Die von Pilipp Ratfisch und Stephan Scheel geleistete Darstellung des Sicherheitsdiskurses, der dem Flüchtlingswerk der Vereinten Nationen (UNHCR) von den Geberländer aufgelastet wird, bietet wertvolle Einblicke in angeblich humanitäre Praktiken, die im Zeichen staatlicher Verfügungsgewalt auf ihr Gegenteil hinauslaufen. Auch wenn die Autoren dem UNHCR nicht unterstellen wollen, sich absichtlich an der "Versicherheitlichung der Migration" zu beteiligen, sondern der Organisation zugestehen, daß es sich dabei um einen "Effekt der dynamischen Machtkämpfe und Kräfteverhältnisse innerhalb des Feldes der (Un-)Sicherheit" (S. 105) handle, besteht das Ergebnis darin, daß Flüchtlinge zum Problem erhoben werden, das einer Lösung zugeführt werden muß. Ratfisch und Scheel machen dafür die Orientierung des UNHCR auf Nationalstaaten verantwortlich. Diese seien "für ihre Reproduktion beständig darauf angewiesen, aus Menschen Staatsbürger zu machen". Unter Verweis auf Giorgio Agamben konstatieren die Autoren, daß es sich beim Humanitarismus "um keine gesonderte Sphäre außerhalb des Politischen, sondern um ein inhärent politisches Konzept handelt", denn "die Repatriierung ins Herkunftsland zielt ebenso wie die Integration in die Aufnahmegesellschaft oder die Umsiedlung in einen Drittstaat darauf ab, aus der 'Anomalie' der Flüchtlinge wieder 'normale' Staatsbürger zu machen". Die Beteiligung des UNHCR an diesem Prozeß bestehe darin, daß sie "genau die nationalstaatliche Ordnung" wiederherstelle, "deren Konstitution und Reproduktion auf der systematischen Anwendung von Gewalt beruht, durch die Flüchtlinge erst als permanentes Phänomen erzeugt werden" (S. 106).

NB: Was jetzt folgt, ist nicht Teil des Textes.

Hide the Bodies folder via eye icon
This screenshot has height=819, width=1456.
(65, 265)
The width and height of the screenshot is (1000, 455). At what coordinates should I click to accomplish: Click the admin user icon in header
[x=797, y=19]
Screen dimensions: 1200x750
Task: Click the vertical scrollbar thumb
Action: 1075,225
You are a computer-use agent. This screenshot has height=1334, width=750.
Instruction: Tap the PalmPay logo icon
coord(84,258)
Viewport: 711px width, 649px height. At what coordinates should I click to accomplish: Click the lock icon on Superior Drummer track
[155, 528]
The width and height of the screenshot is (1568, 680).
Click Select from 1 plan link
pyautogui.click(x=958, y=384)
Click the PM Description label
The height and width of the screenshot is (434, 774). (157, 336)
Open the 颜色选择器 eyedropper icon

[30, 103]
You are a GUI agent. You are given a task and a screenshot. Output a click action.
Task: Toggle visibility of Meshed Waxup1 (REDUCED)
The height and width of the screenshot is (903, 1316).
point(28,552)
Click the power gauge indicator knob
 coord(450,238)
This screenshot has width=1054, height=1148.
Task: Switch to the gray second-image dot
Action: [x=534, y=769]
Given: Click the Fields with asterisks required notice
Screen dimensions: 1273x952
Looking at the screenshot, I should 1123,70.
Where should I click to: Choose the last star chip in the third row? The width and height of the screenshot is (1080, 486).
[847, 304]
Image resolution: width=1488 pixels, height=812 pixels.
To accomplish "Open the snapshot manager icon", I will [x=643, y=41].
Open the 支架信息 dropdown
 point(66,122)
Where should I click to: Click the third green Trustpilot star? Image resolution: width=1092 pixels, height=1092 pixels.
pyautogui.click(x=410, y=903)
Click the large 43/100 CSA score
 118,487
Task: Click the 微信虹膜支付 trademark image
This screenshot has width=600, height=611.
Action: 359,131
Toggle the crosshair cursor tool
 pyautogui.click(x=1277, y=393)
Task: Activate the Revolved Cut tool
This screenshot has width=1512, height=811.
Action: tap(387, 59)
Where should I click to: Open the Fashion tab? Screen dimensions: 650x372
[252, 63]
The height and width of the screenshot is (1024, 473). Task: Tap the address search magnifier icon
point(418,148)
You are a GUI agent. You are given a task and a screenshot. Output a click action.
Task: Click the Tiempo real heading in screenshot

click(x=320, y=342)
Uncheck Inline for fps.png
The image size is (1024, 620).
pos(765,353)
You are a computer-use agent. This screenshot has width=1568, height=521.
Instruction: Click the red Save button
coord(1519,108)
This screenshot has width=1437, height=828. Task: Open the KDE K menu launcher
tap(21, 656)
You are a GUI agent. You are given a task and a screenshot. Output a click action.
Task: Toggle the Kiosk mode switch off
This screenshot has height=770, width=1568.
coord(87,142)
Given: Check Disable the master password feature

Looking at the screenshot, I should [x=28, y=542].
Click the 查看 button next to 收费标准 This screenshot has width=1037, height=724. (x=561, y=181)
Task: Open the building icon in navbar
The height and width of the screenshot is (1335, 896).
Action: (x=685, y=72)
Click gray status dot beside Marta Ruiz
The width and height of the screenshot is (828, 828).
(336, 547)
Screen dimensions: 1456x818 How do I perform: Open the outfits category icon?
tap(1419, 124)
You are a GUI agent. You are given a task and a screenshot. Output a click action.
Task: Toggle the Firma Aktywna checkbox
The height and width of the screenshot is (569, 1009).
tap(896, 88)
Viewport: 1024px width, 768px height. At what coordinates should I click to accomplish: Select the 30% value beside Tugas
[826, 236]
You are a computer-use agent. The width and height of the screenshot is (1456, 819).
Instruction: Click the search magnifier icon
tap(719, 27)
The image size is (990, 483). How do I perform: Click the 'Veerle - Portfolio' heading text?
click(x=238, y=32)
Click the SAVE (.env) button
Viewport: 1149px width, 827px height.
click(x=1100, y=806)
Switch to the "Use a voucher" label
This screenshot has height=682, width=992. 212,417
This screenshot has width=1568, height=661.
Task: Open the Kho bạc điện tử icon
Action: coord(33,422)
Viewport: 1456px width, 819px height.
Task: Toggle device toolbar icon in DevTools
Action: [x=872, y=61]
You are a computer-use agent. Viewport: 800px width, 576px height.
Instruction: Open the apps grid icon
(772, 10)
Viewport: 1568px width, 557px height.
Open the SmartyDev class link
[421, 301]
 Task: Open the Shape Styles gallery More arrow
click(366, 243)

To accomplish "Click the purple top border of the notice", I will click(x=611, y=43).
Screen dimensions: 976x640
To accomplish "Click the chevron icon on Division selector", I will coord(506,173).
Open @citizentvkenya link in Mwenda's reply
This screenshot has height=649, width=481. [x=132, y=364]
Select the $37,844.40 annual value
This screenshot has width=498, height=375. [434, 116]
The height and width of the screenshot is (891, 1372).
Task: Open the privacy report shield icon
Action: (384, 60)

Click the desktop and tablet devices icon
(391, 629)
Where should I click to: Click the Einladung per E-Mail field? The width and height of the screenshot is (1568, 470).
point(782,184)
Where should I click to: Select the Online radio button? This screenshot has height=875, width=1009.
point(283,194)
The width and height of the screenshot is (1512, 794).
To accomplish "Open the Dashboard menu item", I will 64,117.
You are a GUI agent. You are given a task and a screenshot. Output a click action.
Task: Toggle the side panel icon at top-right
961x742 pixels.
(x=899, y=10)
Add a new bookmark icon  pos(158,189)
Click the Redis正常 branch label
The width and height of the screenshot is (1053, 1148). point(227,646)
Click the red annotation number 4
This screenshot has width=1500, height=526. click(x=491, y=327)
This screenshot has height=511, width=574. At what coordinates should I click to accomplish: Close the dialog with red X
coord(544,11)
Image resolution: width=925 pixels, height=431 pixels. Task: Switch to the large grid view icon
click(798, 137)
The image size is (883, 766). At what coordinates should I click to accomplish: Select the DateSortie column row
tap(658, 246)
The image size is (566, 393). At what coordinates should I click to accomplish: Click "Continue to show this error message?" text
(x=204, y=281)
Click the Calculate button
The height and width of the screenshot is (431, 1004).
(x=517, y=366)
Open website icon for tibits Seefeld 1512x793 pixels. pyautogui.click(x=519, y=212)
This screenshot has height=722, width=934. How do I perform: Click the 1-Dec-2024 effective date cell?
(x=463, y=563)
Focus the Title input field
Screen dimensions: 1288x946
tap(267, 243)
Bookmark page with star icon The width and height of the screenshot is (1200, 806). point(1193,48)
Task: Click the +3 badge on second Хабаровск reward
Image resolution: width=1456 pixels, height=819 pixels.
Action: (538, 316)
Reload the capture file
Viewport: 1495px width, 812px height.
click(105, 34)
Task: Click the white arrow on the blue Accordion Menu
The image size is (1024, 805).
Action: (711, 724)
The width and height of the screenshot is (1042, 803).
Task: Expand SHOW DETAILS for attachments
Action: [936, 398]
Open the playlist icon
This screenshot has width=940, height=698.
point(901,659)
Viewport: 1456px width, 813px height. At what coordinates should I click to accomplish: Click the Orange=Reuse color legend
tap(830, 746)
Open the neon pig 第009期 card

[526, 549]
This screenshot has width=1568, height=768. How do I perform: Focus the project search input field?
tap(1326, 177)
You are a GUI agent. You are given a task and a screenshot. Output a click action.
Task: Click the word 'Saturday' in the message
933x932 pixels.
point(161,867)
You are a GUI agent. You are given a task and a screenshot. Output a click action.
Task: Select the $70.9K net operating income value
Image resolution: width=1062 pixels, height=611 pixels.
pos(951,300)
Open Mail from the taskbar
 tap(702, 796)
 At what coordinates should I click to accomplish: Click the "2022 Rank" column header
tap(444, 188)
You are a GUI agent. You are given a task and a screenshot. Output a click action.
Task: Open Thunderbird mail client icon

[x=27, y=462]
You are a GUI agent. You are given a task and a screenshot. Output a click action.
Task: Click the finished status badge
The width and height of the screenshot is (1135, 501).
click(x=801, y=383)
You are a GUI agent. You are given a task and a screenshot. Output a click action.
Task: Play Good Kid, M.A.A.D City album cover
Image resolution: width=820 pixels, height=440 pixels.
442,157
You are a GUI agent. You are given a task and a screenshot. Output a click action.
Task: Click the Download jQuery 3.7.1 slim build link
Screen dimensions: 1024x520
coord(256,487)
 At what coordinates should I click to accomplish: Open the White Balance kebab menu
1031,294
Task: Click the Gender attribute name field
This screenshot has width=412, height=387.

Diese weitgehende Analyse rührt trotz einer sprachtheoretischen Abhandlung des Sicherheitsbegriffs, die die ihm inhärente Gewalt eher vernebelt denn auf den Punkt ihrer Verankerung in den gesellschaftlichen Produktionsverhältnissen bringt, an einem konstitutiven Element sozialer Repression. Es tritt dort, wo sich der in seiner Existenzbewältigung in Frage gestellte Bürger seiner nationalen Zugehörigkeit und der damit verbundenen Privilegien vergewissern will, auf apologetische Weise als Rassismus in Erscheinung, während die von ausgrenzender Staatlichkeit Betroffenen keine Stimme haben. Die zu leistende Staatskritik wiederum kommt ohne Kapitalismuskritik nicht aus, wie Fabian Wagner mit dem Versuch belegt, den Komplex der Migration mit den Mitteln der materialistischen Staatstheorie handhabbar zu machen.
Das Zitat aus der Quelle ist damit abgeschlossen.